Memahami Perbedaan May Day dan Labour Day dalam Sejarah Buruh

Sedang Trending 1 jam yang lalu

Hari Buruh Internasional yang jatuh setiap tanggal 1 Mei sering kali disebut dengan istilah May Day. Namun, di berbagai belahan dunia lainnya, istilah Labour Day atau Labor Day juga jamak digunakan untuk merujuk pada perayaan bagi para pekerja.

Meski terlihat serupa, terdapat perbedaan mendasar antara kedua istilah tersebut jika ditinjau dari latar belakang sejarah serta konteks penggunaannya. Dilansir dari Detikcom, pemahaman terhadap perbedaan ini membantu masyarakat mengenali dinamika perjuangan buruh global.

Berdasarkan penjelasan dari Encyclopædia Britannica, May Day secara umum dipahami sebagai peringatan berskala internasional yang dirayakan setiap 1 Mei. Momentum ini memiliki keterkaitan erat dengan sejarah panjang perjuangan kaum buruh dalam menuntut hak-hak mereka.

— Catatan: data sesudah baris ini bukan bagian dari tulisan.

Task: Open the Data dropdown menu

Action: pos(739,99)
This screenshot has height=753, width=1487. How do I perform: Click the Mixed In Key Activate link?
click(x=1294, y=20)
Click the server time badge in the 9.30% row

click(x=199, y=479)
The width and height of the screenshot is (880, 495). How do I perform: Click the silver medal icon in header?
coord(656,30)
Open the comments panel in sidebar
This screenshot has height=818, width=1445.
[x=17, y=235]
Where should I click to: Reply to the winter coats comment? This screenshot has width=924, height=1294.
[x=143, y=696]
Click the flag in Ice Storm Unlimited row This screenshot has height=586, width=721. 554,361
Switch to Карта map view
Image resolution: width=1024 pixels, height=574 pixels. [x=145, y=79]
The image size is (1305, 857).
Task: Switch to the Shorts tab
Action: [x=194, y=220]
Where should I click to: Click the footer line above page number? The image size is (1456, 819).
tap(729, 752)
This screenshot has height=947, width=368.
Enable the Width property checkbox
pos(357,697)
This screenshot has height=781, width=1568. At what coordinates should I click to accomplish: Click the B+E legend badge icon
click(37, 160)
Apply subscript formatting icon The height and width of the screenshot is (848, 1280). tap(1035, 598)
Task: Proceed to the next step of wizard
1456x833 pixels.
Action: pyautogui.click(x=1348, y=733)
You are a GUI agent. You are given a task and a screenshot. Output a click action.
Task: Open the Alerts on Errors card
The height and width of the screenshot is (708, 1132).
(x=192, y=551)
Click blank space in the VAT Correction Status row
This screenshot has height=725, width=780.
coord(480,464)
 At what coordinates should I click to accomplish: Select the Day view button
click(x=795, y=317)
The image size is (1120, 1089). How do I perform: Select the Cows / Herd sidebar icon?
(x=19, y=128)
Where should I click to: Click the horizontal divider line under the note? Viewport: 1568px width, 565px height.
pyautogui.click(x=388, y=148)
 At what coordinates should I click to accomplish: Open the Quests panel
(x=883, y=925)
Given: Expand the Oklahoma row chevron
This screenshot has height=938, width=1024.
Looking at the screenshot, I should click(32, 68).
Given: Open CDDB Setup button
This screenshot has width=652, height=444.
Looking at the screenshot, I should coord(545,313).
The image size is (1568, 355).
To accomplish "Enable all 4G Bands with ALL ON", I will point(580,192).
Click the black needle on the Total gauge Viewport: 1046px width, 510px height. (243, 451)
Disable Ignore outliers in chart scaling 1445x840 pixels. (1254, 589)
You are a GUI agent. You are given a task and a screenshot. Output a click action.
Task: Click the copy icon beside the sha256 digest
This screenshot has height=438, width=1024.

Di sisi lain, Labour Day merupakan hari perayaan yang memiliki tujuan serupa, yakni menghormati kontribusi para pekerja terhadap pembangunan ekonomi dan sosial. Perbedaan mencolok terletak pada tanggal peringatannya yang tidak selalu seragam di setiap negara.

Akar Sejarah yang Berbeda

Sejarah May Day berakar dari aksi demonstrasi besar-besaran yang dilakukan para buruh di Amerika Serikat pada pengujung abad ke-19. Para pekerja saat itu menuntut penetapan waktu kerja delapan jam sehari.

Rangkaian aksi tersebut memuncak pada peristiwa bersejarah yang dikenal sebagai insiden Haymarket di Chicago pada tahun 1886. Sejak saat itu, tanggal 1 Mei ditetapkan sebagai simbol solidaritas dan perjuangan hak-hak buruh di tingkat global.

Berbeda dengan May Day, peringatan Labour Day di Amerika Serikat justru dijadwalkan pada bulan September setiap tahunnya. Langkah ini diambil oleh otoritas setempat untuk menghindari kaitan langsung dengan gerakan buruh radikal yang menguat pada masa itu.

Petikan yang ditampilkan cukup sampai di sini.